Saved data entries
------------------------------------------------

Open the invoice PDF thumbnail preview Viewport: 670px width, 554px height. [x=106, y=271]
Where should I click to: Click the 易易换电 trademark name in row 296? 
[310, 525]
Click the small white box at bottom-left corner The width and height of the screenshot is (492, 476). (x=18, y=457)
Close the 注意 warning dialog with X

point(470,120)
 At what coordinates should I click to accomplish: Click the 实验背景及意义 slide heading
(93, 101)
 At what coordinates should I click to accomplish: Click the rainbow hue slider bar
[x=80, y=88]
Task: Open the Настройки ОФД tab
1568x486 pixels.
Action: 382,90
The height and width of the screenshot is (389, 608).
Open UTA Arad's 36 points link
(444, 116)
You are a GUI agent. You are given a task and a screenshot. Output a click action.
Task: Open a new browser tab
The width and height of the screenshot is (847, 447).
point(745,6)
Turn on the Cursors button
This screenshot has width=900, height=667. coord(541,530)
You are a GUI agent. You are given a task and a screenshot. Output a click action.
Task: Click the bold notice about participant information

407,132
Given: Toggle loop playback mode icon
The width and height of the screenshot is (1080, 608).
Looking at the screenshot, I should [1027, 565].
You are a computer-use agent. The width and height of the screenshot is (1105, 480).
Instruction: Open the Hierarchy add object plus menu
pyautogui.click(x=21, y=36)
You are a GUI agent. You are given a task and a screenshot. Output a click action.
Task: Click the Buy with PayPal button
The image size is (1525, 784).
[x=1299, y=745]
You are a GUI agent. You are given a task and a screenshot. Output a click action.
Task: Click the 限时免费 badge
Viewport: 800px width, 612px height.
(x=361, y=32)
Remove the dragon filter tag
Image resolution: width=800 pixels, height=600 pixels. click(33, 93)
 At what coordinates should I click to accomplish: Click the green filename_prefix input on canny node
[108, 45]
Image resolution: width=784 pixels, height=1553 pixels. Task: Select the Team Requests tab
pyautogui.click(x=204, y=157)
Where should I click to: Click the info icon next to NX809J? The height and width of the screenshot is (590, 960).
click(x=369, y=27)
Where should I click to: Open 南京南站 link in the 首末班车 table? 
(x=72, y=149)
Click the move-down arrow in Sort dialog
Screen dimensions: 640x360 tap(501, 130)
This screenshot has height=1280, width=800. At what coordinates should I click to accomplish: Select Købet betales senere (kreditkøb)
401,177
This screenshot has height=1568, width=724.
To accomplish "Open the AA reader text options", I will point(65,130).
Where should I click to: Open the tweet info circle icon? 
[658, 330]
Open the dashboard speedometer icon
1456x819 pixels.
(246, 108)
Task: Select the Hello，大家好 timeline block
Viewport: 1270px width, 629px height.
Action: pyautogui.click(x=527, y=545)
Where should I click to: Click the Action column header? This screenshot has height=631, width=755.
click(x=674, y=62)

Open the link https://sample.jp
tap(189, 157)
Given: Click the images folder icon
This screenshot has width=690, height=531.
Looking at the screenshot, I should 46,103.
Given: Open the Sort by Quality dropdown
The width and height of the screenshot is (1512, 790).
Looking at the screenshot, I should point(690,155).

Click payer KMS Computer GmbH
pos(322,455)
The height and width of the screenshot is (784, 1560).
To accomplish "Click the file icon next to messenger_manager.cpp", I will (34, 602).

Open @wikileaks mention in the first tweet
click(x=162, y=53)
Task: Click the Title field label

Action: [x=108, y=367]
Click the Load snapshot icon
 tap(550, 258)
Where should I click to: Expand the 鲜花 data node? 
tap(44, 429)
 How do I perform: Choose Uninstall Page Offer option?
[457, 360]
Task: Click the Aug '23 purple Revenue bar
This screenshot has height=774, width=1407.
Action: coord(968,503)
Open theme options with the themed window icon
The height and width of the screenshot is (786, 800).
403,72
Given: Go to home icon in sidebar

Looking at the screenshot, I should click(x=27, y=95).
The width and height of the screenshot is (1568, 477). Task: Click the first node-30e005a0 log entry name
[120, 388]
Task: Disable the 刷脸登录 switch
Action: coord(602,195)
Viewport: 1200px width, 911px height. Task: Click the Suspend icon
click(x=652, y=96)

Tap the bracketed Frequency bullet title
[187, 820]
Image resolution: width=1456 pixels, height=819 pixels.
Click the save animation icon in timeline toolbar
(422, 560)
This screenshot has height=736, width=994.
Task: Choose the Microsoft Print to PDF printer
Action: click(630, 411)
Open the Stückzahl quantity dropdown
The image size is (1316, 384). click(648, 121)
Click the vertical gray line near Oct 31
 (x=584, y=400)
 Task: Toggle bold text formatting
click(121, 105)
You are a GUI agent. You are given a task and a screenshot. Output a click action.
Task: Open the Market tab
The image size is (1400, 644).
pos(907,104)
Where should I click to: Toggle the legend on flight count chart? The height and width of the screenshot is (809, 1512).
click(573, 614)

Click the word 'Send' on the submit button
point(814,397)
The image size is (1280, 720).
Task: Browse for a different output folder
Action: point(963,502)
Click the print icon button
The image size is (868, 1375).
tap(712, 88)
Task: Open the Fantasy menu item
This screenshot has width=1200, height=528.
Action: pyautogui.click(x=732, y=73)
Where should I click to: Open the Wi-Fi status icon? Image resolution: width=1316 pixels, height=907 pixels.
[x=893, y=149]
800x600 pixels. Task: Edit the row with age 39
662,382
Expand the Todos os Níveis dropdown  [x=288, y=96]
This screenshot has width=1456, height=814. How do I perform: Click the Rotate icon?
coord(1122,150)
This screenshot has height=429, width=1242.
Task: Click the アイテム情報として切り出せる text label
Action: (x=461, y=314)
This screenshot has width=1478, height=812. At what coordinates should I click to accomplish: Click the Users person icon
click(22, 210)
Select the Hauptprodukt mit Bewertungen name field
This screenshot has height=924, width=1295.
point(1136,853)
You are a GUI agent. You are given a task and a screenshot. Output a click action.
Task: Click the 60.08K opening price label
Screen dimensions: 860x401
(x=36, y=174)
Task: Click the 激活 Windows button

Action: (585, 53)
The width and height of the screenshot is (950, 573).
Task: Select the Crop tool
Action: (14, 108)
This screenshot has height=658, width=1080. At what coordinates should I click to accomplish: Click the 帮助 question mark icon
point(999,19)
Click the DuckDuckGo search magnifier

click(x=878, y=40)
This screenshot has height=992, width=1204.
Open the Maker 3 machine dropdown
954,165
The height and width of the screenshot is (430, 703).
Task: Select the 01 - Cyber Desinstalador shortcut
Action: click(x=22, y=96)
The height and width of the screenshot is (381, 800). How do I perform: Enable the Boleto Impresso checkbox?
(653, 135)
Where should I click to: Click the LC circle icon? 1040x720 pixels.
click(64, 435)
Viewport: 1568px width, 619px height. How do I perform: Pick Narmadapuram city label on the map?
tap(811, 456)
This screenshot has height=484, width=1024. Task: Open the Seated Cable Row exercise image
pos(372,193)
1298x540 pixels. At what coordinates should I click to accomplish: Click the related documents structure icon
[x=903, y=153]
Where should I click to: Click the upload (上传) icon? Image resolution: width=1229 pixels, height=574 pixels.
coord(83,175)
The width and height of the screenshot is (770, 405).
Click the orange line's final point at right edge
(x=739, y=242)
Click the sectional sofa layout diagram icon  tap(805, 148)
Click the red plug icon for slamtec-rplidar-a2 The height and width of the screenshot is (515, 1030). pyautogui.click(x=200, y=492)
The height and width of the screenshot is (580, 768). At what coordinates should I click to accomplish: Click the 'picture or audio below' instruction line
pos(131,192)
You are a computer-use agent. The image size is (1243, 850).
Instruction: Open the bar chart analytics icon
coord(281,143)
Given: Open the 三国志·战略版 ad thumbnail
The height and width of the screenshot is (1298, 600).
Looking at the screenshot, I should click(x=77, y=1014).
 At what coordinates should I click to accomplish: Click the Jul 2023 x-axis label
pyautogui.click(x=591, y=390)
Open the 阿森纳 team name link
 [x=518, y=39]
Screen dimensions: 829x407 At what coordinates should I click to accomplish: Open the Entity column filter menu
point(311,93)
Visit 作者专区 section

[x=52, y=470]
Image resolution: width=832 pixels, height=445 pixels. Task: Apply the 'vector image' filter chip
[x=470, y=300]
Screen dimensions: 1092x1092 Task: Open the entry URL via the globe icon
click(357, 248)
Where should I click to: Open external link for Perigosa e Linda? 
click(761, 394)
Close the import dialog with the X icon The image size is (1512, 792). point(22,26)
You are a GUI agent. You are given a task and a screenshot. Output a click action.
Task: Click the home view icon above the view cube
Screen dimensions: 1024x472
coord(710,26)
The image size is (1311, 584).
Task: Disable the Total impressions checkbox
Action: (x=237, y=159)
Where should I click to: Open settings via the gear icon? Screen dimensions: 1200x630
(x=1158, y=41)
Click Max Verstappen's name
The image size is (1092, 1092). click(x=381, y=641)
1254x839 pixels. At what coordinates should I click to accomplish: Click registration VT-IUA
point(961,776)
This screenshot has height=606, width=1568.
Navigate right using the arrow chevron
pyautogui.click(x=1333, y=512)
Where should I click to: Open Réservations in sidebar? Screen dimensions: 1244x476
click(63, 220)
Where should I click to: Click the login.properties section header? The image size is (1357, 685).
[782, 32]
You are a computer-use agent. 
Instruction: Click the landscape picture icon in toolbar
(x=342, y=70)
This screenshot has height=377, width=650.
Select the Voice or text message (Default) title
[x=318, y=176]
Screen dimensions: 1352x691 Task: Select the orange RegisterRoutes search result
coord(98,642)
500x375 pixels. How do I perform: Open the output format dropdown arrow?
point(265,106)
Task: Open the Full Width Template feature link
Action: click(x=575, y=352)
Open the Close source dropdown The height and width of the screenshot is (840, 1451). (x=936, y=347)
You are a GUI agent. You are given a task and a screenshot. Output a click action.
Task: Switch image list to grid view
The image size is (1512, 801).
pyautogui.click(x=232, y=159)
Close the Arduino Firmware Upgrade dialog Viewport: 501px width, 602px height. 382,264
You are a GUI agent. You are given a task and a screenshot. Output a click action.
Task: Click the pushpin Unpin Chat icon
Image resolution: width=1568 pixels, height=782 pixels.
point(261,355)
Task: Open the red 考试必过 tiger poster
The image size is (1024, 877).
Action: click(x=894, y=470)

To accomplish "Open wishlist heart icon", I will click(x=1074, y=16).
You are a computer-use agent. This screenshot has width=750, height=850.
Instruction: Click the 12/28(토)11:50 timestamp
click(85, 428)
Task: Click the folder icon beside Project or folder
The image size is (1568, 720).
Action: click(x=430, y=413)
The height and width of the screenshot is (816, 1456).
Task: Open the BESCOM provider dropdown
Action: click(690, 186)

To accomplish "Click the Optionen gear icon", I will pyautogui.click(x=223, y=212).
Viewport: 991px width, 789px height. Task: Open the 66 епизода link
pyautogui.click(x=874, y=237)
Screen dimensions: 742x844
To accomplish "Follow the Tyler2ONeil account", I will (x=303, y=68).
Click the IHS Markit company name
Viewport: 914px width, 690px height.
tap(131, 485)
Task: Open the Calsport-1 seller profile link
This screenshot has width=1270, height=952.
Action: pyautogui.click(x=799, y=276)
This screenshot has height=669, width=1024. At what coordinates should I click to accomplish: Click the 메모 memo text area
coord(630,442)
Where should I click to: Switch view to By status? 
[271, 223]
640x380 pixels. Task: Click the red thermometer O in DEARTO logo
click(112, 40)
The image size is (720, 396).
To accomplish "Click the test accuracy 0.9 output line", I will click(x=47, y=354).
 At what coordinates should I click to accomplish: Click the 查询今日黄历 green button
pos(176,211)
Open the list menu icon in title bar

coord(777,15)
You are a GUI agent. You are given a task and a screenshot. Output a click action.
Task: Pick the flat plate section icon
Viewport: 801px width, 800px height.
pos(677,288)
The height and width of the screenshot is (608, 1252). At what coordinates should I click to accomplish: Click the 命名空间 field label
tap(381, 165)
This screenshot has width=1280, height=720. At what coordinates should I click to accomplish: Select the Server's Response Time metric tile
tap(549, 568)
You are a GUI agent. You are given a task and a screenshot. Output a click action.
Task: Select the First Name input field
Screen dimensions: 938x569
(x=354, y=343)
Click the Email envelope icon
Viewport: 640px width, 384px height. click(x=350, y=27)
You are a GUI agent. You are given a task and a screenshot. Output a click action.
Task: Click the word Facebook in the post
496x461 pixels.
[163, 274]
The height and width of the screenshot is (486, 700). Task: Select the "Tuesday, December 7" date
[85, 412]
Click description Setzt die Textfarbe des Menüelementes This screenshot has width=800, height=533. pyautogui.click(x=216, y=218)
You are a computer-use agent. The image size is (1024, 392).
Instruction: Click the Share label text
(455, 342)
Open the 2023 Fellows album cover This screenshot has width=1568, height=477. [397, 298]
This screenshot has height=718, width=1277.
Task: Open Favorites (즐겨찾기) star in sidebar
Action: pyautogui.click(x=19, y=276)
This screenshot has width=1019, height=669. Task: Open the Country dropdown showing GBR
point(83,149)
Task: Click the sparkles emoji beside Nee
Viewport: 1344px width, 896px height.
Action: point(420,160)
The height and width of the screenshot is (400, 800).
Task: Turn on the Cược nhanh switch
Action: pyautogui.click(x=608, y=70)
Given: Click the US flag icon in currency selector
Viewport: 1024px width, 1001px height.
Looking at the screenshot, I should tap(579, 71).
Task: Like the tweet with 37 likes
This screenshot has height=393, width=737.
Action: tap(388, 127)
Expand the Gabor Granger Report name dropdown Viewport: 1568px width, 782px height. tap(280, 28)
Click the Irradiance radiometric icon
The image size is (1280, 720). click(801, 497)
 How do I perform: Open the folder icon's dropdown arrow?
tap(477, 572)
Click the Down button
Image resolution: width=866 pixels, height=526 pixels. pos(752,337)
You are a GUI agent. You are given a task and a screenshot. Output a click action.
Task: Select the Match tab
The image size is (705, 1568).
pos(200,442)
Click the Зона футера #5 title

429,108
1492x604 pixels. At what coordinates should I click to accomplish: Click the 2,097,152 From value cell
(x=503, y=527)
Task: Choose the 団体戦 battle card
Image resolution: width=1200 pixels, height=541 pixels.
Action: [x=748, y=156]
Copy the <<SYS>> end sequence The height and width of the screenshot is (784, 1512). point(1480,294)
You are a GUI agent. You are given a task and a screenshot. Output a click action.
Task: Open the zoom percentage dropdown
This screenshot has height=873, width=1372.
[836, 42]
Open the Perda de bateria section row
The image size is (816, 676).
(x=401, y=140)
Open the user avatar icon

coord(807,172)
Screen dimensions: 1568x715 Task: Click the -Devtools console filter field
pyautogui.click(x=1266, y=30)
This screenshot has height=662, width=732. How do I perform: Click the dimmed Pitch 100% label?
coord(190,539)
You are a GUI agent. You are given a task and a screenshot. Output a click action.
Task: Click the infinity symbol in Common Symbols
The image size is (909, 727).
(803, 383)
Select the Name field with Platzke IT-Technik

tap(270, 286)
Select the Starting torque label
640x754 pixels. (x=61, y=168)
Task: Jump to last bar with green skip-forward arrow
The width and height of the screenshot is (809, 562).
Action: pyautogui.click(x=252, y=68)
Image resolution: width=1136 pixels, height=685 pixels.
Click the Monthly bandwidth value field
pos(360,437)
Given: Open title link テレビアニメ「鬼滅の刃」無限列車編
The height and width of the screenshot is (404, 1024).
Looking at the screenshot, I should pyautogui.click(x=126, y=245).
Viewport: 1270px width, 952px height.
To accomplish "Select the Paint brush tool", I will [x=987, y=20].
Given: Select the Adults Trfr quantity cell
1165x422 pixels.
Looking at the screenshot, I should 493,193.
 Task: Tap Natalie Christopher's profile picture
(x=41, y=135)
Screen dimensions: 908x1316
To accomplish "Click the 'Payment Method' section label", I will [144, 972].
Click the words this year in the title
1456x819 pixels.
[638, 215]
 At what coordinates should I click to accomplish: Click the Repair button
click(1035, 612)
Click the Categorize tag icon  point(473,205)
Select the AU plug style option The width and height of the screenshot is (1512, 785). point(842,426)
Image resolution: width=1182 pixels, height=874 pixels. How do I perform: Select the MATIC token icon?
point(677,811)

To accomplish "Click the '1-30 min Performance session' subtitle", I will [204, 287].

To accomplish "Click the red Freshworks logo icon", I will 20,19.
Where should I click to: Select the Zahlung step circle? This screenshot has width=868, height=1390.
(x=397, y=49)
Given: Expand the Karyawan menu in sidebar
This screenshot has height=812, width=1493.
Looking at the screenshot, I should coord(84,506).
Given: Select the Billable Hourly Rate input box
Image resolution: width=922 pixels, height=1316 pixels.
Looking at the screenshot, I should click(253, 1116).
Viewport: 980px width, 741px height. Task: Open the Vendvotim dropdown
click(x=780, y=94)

------------------------------------------------

EXERCISE. Whenever "beside" occurs in a line above, copy that line.

ANSWER TO THIS PROBLEM.
Task: Click the folder icon beside Project or folder
Task: Click the sparkles emoji beside Nee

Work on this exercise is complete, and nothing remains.